After the Scouts sold the building, it passed through several owners before a major transformation took place in 2004. Floors 12 through 20 were converted into loft apartments, making the Philtower the first mixed-use high-rise in Tulsa’s history.
The apartments blend the building’s historic character with modern living, and residents reportedly enjoy some of the best views in the entire city.
The building was listed on the National Register of Historic Places in 1979 and became part of the Oil Capital Historic District in 2010, cementing its status as a protected piece of American architectural heritage. The fact that people actually live inside this century-old Gothic masterpiece adds a warmth and vitality that purely commercial buildings rarely have.
It is history you can genuinely inhabit, not just admire from a distance.

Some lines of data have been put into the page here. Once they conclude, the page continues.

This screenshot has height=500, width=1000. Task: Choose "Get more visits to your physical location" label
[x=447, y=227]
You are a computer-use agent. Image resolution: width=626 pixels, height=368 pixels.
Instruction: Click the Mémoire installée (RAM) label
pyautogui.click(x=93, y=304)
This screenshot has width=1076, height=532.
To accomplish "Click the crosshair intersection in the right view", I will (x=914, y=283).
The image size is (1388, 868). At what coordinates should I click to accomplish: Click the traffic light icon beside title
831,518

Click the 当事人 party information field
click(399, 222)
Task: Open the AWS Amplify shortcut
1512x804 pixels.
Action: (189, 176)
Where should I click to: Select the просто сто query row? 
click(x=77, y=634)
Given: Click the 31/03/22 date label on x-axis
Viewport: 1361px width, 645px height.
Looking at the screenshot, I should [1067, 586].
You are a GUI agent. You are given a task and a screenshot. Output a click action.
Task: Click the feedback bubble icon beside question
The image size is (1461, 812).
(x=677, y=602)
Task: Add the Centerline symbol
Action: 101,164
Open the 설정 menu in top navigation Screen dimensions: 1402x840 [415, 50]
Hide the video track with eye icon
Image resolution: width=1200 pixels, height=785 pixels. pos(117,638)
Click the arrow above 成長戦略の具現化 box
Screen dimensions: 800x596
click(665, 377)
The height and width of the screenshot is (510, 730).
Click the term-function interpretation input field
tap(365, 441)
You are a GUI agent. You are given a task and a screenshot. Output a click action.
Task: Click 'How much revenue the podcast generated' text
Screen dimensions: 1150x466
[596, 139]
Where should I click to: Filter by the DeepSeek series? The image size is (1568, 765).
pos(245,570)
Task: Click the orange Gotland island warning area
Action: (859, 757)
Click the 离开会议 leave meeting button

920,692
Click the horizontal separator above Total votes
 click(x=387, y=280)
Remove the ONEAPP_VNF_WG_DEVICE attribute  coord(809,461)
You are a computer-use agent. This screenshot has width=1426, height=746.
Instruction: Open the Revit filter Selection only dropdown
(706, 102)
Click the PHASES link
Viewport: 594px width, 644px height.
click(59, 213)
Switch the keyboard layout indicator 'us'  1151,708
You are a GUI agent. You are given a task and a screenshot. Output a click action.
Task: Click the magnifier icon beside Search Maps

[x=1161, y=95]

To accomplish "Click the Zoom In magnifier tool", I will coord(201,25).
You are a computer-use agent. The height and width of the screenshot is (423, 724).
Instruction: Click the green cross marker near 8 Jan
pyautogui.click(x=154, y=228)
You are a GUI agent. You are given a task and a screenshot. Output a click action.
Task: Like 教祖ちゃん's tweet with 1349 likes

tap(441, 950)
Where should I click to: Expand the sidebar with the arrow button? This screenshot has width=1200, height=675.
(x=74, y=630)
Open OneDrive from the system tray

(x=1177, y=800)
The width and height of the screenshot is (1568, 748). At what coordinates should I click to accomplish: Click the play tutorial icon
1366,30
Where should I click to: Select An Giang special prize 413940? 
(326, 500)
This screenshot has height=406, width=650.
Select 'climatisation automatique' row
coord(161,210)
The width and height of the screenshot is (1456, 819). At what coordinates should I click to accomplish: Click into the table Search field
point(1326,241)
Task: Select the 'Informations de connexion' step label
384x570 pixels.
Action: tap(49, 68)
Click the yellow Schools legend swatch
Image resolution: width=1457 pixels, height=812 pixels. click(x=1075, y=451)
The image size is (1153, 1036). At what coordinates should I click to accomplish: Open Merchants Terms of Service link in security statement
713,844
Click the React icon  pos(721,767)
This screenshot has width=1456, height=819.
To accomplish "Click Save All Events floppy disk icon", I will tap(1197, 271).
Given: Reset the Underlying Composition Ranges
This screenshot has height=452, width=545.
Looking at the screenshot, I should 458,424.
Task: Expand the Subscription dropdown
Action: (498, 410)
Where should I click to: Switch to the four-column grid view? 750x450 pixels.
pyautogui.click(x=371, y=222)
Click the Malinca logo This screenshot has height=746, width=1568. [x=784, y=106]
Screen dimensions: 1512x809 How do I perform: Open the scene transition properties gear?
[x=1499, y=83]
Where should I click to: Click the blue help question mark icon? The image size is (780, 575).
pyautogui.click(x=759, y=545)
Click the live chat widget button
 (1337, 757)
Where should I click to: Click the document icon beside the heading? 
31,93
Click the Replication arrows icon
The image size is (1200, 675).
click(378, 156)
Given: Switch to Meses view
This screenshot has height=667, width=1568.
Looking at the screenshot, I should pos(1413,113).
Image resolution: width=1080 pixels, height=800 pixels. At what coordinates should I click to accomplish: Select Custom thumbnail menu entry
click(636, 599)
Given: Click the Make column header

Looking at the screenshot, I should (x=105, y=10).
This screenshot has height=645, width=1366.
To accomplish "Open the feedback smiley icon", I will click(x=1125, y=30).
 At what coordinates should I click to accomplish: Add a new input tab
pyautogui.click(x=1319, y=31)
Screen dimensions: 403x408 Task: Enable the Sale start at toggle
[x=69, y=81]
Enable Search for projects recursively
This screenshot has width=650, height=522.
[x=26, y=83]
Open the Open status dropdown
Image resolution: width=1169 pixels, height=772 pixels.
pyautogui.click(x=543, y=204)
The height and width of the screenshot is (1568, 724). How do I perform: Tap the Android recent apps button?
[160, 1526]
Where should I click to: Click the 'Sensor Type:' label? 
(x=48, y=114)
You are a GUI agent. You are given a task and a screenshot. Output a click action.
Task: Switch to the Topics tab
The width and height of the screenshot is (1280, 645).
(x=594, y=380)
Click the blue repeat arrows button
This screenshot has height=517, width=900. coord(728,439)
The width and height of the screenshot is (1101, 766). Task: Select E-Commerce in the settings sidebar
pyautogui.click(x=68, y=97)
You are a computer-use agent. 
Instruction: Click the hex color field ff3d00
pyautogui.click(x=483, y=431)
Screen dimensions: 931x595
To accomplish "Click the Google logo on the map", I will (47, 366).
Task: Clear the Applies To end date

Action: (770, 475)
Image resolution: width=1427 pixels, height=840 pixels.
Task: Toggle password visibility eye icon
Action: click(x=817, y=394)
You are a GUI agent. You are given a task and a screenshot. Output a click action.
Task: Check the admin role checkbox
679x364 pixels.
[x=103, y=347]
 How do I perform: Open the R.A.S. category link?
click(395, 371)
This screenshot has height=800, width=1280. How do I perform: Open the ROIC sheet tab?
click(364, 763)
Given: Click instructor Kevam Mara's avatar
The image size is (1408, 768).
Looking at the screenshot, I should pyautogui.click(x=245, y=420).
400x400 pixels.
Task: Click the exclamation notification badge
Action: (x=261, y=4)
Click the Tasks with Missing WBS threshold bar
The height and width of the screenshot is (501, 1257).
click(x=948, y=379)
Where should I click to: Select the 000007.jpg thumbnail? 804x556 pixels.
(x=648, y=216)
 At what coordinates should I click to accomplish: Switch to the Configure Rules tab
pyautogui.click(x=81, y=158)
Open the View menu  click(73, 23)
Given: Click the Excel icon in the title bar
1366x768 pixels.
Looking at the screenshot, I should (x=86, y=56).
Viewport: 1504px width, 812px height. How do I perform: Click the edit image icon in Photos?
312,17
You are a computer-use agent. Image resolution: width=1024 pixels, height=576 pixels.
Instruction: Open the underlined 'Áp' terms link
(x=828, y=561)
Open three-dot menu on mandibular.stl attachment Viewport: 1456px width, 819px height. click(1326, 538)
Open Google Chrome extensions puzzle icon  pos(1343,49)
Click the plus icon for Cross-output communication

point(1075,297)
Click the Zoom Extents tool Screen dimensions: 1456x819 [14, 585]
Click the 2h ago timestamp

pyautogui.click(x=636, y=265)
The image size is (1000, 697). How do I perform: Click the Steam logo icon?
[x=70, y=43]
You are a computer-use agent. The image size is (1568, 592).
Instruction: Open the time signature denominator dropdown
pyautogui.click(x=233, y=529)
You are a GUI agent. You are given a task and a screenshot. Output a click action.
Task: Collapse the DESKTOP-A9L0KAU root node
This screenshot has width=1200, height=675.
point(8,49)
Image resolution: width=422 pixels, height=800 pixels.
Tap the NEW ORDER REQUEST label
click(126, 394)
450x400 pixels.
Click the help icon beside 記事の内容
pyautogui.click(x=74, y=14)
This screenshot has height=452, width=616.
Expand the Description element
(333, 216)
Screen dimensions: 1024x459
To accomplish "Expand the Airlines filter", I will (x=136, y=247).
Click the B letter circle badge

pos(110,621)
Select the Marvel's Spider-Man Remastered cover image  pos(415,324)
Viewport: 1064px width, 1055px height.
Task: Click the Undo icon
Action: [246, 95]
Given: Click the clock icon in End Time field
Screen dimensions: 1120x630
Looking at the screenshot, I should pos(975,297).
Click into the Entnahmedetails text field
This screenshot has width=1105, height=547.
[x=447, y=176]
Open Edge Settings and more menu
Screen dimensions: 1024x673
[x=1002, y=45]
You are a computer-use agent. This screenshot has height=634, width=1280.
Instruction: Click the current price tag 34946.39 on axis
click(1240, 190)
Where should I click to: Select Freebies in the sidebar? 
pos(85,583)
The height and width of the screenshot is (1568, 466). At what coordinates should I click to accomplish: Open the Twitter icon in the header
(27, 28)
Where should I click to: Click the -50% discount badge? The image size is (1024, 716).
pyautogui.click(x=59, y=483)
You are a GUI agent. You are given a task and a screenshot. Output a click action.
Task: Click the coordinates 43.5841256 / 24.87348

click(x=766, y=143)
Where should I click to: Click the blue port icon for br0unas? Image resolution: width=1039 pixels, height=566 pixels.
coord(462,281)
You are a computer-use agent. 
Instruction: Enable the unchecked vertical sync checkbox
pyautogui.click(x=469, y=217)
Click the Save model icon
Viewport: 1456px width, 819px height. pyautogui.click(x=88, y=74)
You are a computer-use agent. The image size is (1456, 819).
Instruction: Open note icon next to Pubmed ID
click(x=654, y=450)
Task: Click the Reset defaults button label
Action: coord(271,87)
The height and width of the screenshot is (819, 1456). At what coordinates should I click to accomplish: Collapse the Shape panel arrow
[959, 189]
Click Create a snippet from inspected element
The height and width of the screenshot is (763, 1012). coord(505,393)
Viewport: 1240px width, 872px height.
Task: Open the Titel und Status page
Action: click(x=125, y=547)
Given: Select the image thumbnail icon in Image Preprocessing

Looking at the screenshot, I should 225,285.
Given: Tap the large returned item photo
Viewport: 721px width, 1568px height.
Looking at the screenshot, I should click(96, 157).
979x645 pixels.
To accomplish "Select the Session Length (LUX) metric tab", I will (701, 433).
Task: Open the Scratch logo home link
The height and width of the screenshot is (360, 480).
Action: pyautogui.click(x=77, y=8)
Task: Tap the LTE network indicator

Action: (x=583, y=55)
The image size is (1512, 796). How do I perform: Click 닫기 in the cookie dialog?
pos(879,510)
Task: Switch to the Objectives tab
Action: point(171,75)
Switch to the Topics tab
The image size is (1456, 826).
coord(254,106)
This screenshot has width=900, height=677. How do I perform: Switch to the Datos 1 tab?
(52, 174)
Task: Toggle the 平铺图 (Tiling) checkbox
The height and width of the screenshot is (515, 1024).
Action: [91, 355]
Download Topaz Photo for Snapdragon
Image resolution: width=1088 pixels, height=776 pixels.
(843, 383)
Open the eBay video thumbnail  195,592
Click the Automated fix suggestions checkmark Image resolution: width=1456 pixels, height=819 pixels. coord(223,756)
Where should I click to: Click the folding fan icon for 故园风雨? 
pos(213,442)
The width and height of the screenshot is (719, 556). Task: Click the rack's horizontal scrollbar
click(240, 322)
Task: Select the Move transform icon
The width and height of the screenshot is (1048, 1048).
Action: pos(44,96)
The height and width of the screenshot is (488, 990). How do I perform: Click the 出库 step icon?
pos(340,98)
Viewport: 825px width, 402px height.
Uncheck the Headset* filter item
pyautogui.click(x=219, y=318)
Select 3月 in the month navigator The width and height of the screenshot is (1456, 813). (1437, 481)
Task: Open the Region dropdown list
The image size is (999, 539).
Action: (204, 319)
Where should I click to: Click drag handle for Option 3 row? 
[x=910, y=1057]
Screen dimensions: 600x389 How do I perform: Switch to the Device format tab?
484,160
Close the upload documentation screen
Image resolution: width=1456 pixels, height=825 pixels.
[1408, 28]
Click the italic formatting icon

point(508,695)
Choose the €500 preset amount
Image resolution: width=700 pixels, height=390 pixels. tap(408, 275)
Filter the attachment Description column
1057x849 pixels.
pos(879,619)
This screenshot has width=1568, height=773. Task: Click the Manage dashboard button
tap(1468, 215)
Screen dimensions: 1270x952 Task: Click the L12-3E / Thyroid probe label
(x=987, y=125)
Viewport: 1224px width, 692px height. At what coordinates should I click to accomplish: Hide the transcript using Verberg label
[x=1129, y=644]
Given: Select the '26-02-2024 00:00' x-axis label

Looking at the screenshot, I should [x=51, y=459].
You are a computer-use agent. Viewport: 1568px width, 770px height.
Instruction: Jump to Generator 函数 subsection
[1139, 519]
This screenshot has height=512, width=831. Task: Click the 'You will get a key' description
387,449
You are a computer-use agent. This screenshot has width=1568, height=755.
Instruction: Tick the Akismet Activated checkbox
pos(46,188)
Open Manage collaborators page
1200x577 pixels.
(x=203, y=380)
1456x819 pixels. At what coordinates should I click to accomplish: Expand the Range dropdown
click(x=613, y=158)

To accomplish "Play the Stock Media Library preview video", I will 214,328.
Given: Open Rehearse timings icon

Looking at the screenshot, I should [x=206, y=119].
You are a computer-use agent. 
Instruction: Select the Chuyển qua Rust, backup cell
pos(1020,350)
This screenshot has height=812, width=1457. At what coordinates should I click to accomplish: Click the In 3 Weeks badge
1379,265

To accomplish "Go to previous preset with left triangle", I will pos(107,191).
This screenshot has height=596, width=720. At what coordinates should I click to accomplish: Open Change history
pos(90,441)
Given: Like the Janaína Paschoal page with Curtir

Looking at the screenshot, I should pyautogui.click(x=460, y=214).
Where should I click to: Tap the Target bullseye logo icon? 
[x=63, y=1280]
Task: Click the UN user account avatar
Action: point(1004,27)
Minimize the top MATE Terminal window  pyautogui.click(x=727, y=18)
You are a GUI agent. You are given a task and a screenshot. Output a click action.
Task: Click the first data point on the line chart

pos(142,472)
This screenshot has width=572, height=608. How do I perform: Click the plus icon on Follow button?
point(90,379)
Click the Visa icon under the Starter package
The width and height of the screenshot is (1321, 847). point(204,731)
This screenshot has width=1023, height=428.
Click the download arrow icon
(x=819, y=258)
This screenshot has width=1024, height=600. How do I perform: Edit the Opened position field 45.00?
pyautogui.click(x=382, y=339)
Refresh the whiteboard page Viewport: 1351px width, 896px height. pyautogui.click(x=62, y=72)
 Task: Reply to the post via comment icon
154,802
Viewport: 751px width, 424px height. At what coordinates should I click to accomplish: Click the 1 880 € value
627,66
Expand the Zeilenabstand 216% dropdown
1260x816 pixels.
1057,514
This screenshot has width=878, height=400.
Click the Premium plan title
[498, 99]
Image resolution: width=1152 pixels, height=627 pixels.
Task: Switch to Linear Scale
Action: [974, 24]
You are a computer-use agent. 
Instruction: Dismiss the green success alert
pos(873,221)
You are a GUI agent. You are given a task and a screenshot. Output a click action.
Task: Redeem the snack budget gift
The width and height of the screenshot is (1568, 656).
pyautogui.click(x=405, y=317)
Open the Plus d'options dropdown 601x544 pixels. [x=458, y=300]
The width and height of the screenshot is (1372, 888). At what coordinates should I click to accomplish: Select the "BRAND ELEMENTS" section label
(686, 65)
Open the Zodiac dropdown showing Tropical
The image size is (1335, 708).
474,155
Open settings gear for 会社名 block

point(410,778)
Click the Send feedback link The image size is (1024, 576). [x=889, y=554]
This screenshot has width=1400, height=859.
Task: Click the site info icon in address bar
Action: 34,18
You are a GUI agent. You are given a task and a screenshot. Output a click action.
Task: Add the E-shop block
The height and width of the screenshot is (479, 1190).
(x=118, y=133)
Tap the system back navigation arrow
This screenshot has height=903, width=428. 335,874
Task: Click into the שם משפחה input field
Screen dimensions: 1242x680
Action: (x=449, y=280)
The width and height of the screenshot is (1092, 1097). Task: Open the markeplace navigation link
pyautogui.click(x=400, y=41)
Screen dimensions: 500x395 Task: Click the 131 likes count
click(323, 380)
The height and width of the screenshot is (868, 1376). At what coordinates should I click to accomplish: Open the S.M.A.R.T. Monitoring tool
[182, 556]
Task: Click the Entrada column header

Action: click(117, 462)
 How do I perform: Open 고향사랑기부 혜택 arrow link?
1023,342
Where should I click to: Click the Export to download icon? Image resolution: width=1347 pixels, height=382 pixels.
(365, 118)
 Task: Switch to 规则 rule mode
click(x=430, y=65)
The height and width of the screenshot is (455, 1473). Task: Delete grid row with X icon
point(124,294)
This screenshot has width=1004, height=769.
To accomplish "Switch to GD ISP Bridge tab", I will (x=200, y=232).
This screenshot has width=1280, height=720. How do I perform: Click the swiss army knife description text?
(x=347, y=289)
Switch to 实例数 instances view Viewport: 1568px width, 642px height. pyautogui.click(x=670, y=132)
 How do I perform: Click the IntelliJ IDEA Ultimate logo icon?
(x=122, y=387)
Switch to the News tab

Why the Philtower Is Worth a Visit Today

Downtown Tulsa has a lot going for it, but the Philtower is genuinely in a category of its own. The building is open on weekdays, and the lobby alone is reason enough to stop in.
A small museum in the back of the building shares more about the Phillips family and the broader history of the structure, giving context to everything you see around you.
The architecture rewards slow attention. Spend a few minutes just looking at the exterior details, the gargoyles, the carved stonework, the way the setbacks give the building its layered silhouette.
Then step inside and let the lobby do the rest of the work. It is genuinely one of the most impressive interior spaces in Oklahoma, full stop.
For anyone interested in American history, Art Deco design, or just extraordinary buildings, the Philtower belongs on the itinerary. It represents a moment when Tulsa had the wealth, the ambition, and the taste to build something truly world-class.
That moment is long past, but the building remains, holding its ground on South Boston Avenue with the same quiet confidence it has always had.